Article:

Actually, 14 did mention it.


----------



## Guest (Jun 13, 2007)

Kung said:


> Actually, 14 did mention it.


 Guess I should read more carefully! :viking:


----------



## Guest (Jun 13, 2007)

I've got it installed, and if I can figure out how to make it work with my accelerator, I'll try it out.

Without the accelerator, it's as slow as molasses in winter.


----------



## backwoodsman7 (Mar 22, 2007)

arabian knight said:


> Well they DO that because IE is used in Over 90% of the PCs


Actually around 75% at present, according to my website's stats. It's been slowly but steadily losing market share for years, mostly to Firefox. As I type this, Safari is at 3.8%, somewhat higher than Mac users are showing up (2.6%), so I guess some are using Safari on Windows.



> SO YOU cater to the majority, not the minority~!


That's OK if your website is a hobby, but a poor choice for a commercial site. Why would you want to limit potential customers' access to your website, even if it's only a few percent of them, when it translates directly to a few percent decrease in your income? Unfortunately, most web designers get paid the same even if they overlook something like that, so we'll always have the occasional poorly designed site that misbehaves with some browsers.

That said, it's been a long time since I've run into a site that doesn't work right with Firefox. When it happens, it's a good idea to use "Report Broken Website" on the Help menu.

-Dan


----------



## Kung (Jan 19, 2004)

What he said. It's undeniable that Firefox is gaining; and what BWM7 says is absolutely right. If it gets more revenue for someone, it's worth looking into.


----------

Supplied data:

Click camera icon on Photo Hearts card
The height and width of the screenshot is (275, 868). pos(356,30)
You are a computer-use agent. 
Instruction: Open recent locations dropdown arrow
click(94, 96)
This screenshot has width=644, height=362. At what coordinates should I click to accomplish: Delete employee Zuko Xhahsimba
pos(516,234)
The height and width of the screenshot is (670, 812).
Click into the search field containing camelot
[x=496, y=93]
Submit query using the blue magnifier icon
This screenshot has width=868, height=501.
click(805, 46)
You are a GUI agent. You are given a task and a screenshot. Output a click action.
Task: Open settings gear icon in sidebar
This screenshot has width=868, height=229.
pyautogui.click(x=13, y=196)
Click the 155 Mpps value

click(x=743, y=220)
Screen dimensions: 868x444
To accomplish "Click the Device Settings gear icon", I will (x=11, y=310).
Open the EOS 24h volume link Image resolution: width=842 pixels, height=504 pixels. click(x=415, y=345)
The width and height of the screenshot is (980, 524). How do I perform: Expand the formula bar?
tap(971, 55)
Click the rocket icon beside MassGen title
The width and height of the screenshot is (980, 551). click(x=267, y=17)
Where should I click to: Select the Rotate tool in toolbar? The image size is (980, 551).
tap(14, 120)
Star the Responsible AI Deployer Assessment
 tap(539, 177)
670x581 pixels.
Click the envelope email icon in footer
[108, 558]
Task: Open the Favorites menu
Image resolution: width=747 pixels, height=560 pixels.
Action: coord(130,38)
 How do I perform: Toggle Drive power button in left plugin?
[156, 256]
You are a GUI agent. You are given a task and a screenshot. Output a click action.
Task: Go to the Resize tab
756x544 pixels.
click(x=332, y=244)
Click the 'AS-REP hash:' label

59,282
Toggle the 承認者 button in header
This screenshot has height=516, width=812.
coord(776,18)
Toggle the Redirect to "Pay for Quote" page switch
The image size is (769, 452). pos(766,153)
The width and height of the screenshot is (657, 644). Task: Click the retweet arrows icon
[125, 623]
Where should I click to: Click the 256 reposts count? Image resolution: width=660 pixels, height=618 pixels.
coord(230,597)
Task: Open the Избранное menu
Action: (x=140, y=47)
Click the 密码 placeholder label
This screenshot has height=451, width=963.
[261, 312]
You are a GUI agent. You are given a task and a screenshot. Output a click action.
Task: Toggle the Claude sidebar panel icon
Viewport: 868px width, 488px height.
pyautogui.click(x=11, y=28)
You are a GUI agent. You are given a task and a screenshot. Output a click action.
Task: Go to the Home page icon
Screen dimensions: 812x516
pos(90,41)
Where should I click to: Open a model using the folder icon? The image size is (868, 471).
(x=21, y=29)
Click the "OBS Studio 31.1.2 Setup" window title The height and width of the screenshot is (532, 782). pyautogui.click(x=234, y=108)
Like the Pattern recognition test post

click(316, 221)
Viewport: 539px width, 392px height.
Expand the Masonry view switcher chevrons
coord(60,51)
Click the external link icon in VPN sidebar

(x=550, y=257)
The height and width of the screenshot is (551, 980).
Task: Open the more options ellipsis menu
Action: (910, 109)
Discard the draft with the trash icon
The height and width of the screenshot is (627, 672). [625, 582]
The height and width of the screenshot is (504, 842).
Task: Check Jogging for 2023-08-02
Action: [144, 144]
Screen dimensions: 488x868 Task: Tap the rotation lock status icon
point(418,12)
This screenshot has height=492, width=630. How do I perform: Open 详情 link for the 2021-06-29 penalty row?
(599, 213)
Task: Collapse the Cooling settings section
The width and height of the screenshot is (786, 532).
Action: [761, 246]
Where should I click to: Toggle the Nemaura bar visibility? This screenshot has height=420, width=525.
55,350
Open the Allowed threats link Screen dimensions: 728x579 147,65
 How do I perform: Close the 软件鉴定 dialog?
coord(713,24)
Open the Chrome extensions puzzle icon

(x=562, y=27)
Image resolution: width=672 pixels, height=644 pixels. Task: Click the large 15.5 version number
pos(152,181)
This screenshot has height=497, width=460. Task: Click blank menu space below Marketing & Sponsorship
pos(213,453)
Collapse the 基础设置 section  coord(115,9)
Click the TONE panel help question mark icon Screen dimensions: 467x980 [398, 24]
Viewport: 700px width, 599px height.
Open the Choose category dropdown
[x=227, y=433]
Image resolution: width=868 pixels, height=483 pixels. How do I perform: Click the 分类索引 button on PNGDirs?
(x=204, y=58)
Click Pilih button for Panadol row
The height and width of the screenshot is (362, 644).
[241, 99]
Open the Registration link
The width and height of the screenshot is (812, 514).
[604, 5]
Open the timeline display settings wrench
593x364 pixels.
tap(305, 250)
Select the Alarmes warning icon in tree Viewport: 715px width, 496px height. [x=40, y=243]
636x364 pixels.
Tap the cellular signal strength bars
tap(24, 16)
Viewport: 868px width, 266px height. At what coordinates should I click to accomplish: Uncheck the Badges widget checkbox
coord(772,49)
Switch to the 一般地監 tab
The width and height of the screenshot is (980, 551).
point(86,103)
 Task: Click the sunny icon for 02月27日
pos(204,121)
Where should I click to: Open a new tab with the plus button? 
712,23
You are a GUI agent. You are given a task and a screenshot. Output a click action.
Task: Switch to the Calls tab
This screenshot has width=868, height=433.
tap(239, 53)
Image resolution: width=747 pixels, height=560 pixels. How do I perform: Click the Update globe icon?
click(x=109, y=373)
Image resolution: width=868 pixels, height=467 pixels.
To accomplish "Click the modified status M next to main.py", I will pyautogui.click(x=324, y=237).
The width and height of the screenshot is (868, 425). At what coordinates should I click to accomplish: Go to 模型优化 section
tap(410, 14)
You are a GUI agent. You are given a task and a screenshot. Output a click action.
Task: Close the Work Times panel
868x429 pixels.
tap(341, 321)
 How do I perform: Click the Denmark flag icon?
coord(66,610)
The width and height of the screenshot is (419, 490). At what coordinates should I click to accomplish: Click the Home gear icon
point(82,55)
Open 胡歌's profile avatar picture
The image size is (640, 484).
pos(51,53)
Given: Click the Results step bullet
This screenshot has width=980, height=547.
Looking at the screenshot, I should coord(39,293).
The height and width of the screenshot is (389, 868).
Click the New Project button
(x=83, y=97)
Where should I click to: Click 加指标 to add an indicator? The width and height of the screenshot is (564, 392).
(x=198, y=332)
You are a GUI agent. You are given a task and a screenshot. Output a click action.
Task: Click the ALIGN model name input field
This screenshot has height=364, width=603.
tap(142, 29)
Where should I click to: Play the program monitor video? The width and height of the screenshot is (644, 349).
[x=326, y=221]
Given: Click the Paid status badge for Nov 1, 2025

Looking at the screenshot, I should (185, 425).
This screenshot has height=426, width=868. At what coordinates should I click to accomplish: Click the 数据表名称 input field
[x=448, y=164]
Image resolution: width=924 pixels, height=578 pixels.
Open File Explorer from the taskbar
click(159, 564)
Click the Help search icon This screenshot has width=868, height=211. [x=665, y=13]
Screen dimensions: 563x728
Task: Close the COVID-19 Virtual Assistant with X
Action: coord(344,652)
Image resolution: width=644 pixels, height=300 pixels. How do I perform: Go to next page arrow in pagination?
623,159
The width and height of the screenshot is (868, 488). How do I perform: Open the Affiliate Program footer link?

Stated exercise 1: Repeat the part of the browser thread that starts at "That's OK if" and ends at "the Help menu.", word for word.
Stated exercise 2: Render the records as a JSON list of strings, one per line and with blank lines dropped, starting at the line containing "Image resolution: width=672" and ending at the line containing "[x=227, y=433]".

Exercise answer 1:
That's OK if your website is a hobby, but a poor choice for a commercial site. Why would you want to limit potential customers' access to your website, even if it's only a few percent of them, when it translates directly to a few percent decrease in your income? Unfortunately, most web designers get paid the same even if they overlook something like that, so we'll always have the occasional poorly designed site that misbehaves with some browsers.

That said, it's been a long time since I've run into a site that doesn't work right with Firefox. When it happens, it's a good idea to use "Report Broken Website" on the Help menu.

Exercise answer 2:
[
  "Image resolution: width=672 pixels, height=644 pixels. Task: Click the large 15.5 version number",
  "pos(152,181)",
  "This screenshot has height=497, width=460. Task: Click blank menu space below Marketing & Sponsorship",
  "pos(213,453)",
  "Collapse the 基础设置 section  coord(115,9)",
  "Click the TONE panel help question mark icon Screen dimensions: 467x980 [398, 24]",
  "Viewport: 700px width, 599px height.",
  "Open the Choose category dropdown",
  "[x=227, y=433]"
]